(TO DO):
Locate the line containing "You are a computer-use agent. The image size is (1920, 893)." in the data below. Reproduce it and every following line up to the end, exactly as given.

Excerpts from a dataset:
○ ○ ○ ○ ○ ○ ○
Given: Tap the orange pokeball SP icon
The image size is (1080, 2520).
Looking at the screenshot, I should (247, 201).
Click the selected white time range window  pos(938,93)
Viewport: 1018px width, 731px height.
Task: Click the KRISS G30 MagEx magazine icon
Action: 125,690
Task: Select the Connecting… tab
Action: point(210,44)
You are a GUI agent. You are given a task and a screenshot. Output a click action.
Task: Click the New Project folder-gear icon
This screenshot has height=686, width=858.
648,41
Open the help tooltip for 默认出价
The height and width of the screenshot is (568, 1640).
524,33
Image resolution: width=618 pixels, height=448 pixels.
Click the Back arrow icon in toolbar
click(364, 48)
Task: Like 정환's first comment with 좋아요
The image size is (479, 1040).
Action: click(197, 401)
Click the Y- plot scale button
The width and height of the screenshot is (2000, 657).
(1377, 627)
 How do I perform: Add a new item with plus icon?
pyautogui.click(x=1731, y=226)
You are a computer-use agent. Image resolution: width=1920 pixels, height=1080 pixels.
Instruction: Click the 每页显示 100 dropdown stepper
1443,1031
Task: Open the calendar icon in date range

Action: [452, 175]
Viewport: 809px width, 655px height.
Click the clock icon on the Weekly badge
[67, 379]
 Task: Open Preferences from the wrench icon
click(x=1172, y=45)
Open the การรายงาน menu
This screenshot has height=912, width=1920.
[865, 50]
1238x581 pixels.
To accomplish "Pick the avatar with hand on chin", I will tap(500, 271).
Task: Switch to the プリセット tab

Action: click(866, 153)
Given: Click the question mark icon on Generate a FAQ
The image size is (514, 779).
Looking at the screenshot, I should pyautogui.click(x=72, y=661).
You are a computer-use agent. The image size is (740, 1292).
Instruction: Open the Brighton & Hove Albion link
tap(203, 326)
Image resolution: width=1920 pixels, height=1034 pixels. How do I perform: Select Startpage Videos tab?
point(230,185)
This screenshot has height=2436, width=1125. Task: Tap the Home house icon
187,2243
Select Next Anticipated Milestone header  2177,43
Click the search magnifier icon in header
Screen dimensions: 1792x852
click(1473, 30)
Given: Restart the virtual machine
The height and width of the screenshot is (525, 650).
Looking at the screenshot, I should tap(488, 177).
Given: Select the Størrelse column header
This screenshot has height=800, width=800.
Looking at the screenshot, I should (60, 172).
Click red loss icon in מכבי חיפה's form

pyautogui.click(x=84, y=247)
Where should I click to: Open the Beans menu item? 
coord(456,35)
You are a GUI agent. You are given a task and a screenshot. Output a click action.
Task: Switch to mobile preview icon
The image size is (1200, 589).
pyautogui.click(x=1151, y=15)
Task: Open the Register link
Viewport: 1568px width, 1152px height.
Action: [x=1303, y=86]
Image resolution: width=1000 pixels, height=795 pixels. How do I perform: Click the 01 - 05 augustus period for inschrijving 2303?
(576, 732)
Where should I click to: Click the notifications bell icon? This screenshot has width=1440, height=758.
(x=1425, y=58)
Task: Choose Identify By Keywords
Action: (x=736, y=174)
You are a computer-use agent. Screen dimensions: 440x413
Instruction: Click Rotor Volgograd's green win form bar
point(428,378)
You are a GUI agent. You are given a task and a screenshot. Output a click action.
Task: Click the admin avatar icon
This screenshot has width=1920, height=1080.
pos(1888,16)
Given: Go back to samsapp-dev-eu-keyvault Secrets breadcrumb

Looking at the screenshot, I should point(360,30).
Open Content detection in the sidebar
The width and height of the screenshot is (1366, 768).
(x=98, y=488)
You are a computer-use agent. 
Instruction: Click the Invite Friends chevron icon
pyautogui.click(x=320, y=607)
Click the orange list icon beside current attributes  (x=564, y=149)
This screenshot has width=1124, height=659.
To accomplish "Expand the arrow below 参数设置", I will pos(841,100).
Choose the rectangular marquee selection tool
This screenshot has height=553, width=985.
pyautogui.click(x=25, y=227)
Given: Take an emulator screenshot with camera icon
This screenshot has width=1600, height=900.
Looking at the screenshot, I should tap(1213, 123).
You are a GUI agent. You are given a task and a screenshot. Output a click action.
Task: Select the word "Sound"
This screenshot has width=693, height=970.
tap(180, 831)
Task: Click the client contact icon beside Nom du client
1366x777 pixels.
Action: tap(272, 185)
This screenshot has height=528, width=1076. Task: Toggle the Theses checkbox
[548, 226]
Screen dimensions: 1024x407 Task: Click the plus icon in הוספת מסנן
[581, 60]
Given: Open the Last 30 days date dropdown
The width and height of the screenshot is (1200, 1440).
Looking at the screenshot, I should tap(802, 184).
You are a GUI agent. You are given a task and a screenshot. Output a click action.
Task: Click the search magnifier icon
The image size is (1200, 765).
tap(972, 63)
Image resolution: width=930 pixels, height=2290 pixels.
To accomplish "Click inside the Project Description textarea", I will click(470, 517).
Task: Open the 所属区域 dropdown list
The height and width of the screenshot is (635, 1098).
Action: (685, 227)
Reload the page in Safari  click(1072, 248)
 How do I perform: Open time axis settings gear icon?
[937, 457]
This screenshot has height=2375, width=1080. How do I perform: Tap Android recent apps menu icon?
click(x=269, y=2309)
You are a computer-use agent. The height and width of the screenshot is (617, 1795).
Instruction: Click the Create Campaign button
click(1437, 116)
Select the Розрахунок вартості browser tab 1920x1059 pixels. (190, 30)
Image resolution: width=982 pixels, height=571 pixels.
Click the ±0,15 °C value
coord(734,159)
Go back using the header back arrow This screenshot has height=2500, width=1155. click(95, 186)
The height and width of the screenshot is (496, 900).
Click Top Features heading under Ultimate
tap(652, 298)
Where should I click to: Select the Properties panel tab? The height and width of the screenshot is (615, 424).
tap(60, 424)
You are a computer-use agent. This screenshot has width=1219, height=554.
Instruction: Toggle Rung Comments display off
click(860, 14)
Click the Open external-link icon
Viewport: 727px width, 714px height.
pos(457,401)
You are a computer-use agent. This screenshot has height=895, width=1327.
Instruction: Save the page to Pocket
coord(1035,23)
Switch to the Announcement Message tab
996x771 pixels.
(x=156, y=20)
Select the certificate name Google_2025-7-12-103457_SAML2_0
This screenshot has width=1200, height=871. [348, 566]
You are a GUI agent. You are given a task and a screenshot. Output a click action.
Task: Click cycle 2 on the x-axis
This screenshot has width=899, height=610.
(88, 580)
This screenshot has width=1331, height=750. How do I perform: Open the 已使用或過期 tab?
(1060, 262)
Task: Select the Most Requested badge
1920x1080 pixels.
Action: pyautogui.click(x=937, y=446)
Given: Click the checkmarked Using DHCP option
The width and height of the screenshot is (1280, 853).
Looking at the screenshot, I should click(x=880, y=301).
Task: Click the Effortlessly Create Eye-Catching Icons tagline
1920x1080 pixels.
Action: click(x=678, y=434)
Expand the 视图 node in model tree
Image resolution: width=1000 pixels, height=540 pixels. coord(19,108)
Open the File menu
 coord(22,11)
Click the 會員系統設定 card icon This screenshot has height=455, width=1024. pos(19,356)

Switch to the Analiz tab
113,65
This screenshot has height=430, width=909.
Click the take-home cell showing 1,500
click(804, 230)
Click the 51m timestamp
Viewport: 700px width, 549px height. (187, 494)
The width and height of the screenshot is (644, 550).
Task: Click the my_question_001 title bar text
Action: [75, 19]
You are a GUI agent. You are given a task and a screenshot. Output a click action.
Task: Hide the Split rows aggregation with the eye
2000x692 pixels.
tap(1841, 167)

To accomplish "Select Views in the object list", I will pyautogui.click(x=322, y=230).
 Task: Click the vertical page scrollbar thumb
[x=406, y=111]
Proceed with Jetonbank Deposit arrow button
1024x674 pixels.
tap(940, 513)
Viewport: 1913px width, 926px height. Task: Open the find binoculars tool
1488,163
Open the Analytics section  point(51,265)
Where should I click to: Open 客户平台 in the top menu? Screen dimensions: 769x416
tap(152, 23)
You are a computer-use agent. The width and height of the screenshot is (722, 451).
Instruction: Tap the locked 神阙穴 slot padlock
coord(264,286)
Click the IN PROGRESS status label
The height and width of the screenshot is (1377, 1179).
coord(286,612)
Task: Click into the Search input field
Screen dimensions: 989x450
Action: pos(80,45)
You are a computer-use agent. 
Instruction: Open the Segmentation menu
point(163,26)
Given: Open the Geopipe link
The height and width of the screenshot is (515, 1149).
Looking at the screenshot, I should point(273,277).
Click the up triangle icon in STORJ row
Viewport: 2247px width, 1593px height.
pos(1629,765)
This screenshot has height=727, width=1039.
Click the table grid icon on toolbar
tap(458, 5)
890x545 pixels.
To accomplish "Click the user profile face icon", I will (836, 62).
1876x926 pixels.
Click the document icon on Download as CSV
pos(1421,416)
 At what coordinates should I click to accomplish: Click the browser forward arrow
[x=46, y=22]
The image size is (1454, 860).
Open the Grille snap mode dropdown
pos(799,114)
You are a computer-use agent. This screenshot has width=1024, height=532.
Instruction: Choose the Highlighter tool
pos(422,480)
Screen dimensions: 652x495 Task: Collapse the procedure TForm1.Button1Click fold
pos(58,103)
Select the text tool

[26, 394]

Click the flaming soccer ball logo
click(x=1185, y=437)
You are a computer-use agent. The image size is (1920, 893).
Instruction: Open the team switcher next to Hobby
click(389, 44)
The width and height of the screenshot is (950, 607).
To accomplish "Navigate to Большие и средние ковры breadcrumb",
○ ○ ○ ○ ○ ○ ○
(RESULT FOR THIS TASK):
You are a computer-use agent. The image size is (1920, 893).
Instruction: Open the team switcher next to Hobby
click(389, 44)
The width and height of the screenshot is (950, 607).
To accomplish "Navigate to Большие и средние ковры breadcrumb",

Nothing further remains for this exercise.